Interpreting textual mediations of history in early modernity, this volume adds nuance to our understanding of the contributions fiction and fictionalizing make to the shape and texture of versions of and debates about history during that period. Geographically, the scope of the essays extends beyond Europe and England to include Asia and Africa. Contributors take a number of different approaches to understand the relationship between history, fiction, and broader themes in early modern culture. They analyze the ways fiction writers use historical sources, fictional texts translate ideas about the past into a vernacular accessible to broad audiences, fictional depictions and interpretations shape historical action, and the ways in which nonfictional texts and accounts were given fictional histories of their own, intentionally or not, through transmission and interpretation.
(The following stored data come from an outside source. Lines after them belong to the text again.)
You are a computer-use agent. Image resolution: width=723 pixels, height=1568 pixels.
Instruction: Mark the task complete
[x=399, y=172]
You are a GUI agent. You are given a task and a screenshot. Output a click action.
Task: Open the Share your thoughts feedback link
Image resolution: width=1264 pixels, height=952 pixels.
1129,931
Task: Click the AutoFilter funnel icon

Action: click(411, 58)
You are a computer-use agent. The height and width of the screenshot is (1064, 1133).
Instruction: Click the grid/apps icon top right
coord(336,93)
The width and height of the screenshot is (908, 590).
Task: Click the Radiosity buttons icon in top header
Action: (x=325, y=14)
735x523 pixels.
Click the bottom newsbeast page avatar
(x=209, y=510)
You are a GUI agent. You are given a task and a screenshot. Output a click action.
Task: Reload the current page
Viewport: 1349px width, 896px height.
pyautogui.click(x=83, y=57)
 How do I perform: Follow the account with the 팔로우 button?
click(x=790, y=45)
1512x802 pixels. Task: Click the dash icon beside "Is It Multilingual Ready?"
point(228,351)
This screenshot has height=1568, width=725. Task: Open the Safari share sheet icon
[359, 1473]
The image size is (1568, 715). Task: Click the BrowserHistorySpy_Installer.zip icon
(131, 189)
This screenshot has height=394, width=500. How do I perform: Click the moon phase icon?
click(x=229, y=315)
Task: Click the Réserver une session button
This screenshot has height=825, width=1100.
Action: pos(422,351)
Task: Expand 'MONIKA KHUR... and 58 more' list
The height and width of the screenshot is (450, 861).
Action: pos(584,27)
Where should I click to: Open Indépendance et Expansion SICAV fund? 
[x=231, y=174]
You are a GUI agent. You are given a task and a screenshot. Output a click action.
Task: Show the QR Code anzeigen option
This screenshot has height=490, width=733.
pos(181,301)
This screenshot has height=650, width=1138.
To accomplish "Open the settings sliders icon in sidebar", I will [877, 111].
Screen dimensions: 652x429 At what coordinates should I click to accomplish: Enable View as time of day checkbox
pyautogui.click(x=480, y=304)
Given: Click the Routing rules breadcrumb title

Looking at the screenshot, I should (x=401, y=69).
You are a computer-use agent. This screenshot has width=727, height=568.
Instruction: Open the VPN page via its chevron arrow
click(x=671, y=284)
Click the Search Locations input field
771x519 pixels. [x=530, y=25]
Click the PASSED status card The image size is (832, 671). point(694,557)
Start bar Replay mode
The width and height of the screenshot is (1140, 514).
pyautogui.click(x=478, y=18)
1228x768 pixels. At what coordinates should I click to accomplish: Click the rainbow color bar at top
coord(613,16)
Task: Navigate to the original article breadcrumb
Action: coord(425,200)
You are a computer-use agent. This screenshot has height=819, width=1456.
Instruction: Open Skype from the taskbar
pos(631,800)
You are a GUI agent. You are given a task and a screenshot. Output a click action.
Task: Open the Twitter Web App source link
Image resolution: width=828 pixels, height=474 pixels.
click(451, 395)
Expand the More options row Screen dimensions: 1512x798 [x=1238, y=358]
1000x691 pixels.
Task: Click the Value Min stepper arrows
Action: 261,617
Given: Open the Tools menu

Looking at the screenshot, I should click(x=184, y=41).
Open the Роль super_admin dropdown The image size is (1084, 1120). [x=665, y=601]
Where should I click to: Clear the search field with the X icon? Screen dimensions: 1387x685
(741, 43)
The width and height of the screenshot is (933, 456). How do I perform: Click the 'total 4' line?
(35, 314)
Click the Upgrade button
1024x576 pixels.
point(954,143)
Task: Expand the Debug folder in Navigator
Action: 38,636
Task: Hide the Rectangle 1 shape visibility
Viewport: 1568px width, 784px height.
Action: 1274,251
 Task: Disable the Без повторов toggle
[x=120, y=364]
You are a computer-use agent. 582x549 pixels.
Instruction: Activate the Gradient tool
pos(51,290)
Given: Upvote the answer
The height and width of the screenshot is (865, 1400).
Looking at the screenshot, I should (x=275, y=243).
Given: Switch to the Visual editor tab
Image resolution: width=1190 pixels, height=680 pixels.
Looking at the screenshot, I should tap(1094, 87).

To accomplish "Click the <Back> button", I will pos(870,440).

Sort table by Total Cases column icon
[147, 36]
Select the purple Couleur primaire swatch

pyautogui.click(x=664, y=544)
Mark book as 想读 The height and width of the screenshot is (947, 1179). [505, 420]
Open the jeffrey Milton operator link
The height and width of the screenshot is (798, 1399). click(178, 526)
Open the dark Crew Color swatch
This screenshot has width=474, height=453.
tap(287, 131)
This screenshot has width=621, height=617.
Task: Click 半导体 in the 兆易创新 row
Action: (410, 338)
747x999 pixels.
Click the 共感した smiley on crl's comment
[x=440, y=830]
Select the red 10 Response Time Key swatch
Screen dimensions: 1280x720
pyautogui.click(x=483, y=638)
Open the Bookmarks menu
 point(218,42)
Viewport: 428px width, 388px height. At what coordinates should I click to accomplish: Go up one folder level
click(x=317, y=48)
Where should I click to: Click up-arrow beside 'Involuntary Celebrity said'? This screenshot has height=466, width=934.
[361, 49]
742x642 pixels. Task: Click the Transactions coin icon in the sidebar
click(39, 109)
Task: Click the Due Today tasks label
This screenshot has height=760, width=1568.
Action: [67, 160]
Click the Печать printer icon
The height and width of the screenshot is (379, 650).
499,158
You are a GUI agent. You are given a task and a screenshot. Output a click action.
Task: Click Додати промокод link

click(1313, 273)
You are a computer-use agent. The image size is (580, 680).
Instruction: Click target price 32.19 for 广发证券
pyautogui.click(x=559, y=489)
By combining the already contested idea of fiction with performance, action, and ideas/ideology, this collection provides a more thorough consideration of fictional histories in the early modern period. It also covers more than two centuries of primary material, providing a longer perspective on the changing and complex role of history in forming early modern national, gendered, and cultural identities.

Imagining Culture (Routledge Revivals)

Download or Read eBook Imagining Culture (Routledge Revivals) PDF written by Jonathan Hart and published by Routledge. This book was released on 2014-10-17 with total page 275 pages. Available in PDF, EPUB and Kindle.
Imagining Culture (Routledge Revivals)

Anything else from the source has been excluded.